Received 21st January 2011 , Accepted 14th March 2011

First published on 7th April 2011


Abstract

The use of triethanolamine (teaH3) in 3d/4f chemistry produces the enneanuclear cluster compound [CuII5GdIII4O2(OMe)4(teaH)4(O2CC(CH3)3)2(NO3)4]·2MeOH·2Et2O (1·2MeOH·2Et2O) whose molecular structure comprises a series of vertex- and face-sharing {GdIIICuII3} tetrahedra. Magnetic studies reveal a large number of spin states populated even at the lowest temperatures investigated. Combined with the high magnetic isotropy, this enables 1 to be an excellent magnetic refrigerant for low temperature applications.


Introduction

Magnetic refrigeration is a potential and realistic short-to-medium term application envisioned for polymetallic molecules built from paramagnetic metal ions; molecules often referred to as molecular nanomagnets (MNMs).1–3 The magnetocaloric effect (MCE) is based on the change of magnetic entropy upon application of a magnetic field and can be used for cooling applications via adiabatic demagnetisation. Recent studies have demonstrated that the MCE of isotropic MNMs can be enormous,4–7 and larger than that of lanthanide alloys8 and magnetic nanoparticles.9 The “recipe” required for the synthesis of such molecules was recently outlined.10 The “ideal” molecule should possess: (a) a large spin ground state, S. Magnetic entropy is related to the spin by Sm = Rln(2S + 1) [where R = gas constant] and thus the larger the S the larger the magnetic entropy. (b) Molecular isotropy (Dcluster = 0) — zero-field splitting (anisotropy) orders molecular Ms levels, thus decreasing magnetic entropy changes. (c) High spin degeneracy — the presence of low-lying excited states is controlled by the exchange interaction (J) between metal ions. Weak exchange equates to multiple low-lying excited states each of which can contribute to the magnetic entropy of the system via Sm = Rln(2S + 1). (d) A small molecular mass, mw.
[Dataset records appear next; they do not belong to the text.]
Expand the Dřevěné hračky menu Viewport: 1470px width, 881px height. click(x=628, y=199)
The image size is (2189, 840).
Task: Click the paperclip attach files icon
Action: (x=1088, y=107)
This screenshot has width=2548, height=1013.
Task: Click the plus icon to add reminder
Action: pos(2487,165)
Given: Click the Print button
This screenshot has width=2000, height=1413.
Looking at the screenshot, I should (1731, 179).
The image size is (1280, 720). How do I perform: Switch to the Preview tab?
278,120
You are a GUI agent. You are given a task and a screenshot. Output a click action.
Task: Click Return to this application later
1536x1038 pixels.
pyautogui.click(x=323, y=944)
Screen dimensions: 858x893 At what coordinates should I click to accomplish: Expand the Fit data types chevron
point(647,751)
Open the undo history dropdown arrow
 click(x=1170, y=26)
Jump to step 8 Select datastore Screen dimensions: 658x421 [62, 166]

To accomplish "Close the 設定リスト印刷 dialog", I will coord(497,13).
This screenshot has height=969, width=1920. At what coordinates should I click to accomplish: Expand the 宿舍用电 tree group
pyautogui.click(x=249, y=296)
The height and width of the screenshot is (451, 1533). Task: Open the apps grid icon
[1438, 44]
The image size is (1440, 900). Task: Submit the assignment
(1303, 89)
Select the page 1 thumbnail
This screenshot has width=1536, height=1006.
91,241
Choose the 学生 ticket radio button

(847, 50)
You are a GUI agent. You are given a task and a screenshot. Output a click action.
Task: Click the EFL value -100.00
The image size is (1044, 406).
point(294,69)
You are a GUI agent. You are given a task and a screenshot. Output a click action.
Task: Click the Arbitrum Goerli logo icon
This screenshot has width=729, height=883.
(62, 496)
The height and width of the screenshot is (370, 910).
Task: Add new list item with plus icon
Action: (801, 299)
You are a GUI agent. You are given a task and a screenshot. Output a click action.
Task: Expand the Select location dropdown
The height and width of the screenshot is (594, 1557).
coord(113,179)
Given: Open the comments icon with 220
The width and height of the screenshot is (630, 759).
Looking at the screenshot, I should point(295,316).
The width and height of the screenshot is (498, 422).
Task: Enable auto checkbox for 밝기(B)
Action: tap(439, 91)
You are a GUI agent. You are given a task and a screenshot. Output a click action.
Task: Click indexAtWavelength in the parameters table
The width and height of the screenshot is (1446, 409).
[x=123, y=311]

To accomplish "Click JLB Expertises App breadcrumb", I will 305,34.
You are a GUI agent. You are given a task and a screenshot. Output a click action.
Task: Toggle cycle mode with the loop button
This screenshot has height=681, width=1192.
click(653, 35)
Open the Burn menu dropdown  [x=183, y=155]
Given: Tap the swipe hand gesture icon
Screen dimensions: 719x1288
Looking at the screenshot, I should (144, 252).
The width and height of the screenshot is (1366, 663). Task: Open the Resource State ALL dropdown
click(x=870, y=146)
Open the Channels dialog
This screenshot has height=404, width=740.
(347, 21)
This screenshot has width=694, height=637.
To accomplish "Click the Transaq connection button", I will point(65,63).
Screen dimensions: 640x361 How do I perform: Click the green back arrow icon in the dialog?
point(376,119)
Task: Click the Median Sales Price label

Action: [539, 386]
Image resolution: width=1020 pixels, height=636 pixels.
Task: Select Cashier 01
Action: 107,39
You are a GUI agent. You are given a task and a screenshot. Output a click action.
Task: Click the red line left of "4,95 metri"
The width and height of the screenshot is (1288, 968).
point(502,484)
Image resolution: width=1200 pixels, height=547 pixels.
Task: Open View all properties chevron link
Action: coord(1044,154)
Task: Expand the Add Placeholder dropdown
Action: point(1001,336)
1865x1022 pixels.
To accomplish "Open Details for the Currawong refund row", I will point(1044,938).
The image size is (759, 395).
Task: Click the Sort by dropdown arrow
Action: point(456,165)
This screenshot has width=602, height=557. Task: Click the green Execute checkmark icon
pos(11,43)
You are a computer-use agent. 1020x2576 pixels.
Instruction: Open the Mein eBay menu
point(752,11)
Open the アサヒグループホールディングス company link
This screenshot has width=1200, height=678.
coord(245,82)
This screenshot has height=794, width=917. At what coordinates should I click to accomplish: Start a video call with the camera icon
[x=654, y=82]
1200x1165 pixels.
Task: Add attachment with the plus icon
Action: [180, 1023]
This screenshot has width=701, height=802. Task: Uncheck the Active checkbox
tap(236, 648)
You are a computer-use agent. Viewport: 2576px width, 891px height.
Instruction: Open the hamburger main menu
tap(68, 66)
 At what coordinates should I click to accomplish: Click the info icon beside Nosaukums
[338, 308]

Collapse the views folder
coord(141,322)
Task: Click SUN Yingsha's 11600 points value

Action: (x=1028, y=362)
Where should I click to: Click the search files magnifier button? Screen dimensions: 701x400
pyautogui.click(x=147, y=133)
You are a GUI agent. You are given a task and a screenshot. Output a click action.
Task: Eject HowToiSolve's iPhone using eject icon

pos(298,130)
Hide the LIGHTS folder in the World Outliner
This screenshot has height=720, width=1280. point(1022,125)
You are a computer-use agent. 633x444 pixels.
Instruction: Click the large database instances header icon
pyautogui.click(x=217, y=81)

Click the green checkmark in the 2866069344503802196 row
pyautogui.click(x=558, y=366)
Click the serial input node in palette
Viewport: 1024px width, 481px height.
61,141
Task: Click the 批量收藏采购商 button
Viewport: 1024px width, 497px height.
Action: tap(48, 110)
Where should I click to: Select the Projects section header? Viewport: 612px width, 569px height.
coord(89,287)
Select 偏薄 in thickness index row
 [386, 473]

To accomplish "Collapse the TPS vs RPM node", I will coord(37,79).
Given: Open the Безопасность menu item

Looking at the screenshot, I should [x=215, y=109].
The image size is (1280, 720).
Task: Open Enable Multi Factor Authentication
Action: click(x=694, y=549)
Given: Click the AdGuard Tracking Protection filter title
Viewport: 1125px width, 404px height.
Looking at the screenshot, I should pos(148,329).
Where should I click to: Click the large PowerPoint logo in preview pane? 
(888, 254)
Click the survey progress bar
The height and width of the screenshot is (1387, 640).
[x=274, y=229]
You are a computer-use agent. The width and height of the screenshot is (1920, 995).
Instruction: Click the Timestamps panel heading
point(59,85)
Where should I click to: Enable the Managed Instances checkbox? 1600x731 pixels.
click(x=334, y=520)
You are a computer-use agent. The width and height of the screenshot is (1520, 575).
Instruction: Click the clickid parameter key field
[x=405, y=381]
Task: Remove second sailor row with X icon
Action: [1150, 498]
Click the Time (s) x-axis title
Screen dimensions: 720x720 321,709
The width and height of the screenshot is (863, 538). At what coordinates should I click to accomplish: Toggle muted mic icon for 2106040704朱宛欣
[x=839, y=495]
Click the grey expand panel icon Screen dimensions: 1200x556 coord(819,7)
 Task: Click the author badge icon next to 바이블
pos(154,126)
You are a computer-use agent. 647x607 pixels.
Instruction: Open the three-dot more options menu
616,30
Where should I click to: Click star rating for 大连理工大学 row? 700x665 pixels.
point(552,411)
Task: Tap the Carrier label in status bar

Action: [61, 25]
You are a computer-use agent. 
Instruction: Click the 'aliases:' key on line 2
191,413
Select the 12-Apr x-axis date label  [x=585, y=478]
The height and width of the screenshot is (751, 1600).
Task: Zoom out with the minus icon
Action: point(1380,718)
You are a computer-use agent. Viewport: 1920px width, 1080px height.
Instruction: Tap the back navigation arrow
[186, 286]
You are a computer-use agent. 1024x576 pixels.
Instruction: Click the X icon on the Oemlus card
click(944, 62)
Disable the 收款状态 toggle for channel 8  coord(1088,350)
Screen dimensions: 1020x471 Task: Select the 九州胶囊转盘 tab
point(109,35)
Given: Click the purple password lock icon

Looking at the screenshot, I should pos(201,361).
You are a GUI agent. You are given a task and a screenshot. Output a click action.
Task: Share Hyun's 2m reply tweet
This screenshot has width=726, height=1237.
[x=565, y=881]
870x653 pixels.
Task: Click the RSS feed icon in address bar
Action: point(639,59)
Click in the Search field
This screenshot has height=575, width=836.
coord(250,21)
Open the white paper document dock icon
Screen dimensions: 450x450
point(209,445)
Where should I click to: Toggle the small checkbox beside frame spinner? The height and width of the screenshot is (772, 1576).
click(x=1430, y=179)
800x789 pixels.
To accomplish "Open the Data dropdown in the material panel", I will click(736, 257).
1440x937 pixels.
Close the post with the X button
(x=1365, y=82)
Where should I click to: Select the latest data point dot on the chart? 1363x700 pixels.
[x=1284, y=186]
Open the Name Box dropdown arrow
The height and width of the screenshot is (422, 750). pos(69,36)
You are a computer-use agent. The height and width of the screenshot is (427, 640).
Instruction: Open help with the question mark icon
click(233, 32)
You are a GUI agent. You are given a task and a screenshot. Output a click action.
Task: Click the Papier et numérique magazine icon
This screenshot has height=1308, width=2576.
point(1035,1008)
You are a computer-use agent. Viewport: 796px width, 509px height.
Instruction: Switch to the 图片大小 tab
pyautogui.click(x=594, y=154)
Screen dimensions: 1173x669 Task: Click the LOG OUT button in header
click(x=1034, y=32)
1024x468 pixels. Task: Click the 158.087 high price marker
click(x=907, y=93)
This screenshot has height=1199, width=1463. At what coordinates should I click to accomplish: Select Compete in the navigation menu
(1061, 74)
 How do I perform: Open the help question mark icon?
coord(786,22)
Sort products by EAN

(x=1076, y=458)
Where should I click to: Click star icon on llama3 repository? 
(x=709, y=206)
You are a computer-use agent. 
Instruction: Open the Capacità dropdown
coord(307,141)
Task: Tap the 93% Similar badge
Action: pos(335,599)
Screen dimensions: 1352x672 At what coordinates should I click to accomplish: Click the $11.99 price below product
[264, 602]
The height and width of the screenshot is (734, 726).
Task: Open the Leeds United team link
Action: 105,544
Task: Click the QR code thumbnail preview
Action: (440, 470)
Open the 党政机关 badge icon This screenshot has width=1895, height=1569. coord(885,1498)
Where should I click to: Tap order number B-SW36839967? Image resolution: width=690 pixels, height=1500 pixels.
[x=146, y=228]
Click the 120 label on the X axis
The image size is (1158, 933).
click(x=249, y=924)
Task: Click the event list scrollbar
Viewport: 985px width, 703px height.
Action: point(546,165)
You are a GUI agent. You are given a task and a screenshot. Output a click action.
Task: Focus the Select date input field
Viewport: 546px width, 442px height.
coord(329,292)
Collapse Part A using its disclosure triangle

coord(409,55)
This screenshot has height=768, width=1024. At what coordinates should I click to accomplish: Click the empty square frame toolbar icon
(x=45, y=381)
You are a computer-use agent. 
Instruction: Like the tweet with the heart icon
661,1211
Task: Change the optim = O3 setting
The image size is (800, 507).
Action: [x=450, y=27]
In other words we need to make low molecular mass ferro- or ferrimagnets displaying zero molecular anisotropy and exhibiting weak exchange interactions. This immediately points toward the use of lanthanide ions and, in particular, the f7 ion Gd3+ in the construction of homo- and heterometallic (Gd-3d) clusters. The inherently weak exchange mediated through the core-like f-orbitals of Gd3+ and its isotropic electronic configuration guarantee the presence of multiple low-lying [and hence field-accesible] spin states, negating the need for ferromagnetic exchange in homometallic f-block clusters. Heterometallic complexes (e.g.Gd3+-Mnn+, Gd3+-Cu2+etc) can be guaranteed to afford non-zero spin ground states on account of their differing dn/fn electron configurations and on the basis of literature precedents that show certain combinations, e.g.Gd3+-Cu2+, favour ferromagnetic exchange.11 Molecular isotropy can be controlled in two ways: (a) through the use of isotropic metal ions (Gd3+, Cu2+, Fe3+) since Dcluster is governed in the main by dsingle ion, or (b) through the synthesis of highly symmetric molecules since Dcluster = 0 in cubic (Oh, Td) symmetry.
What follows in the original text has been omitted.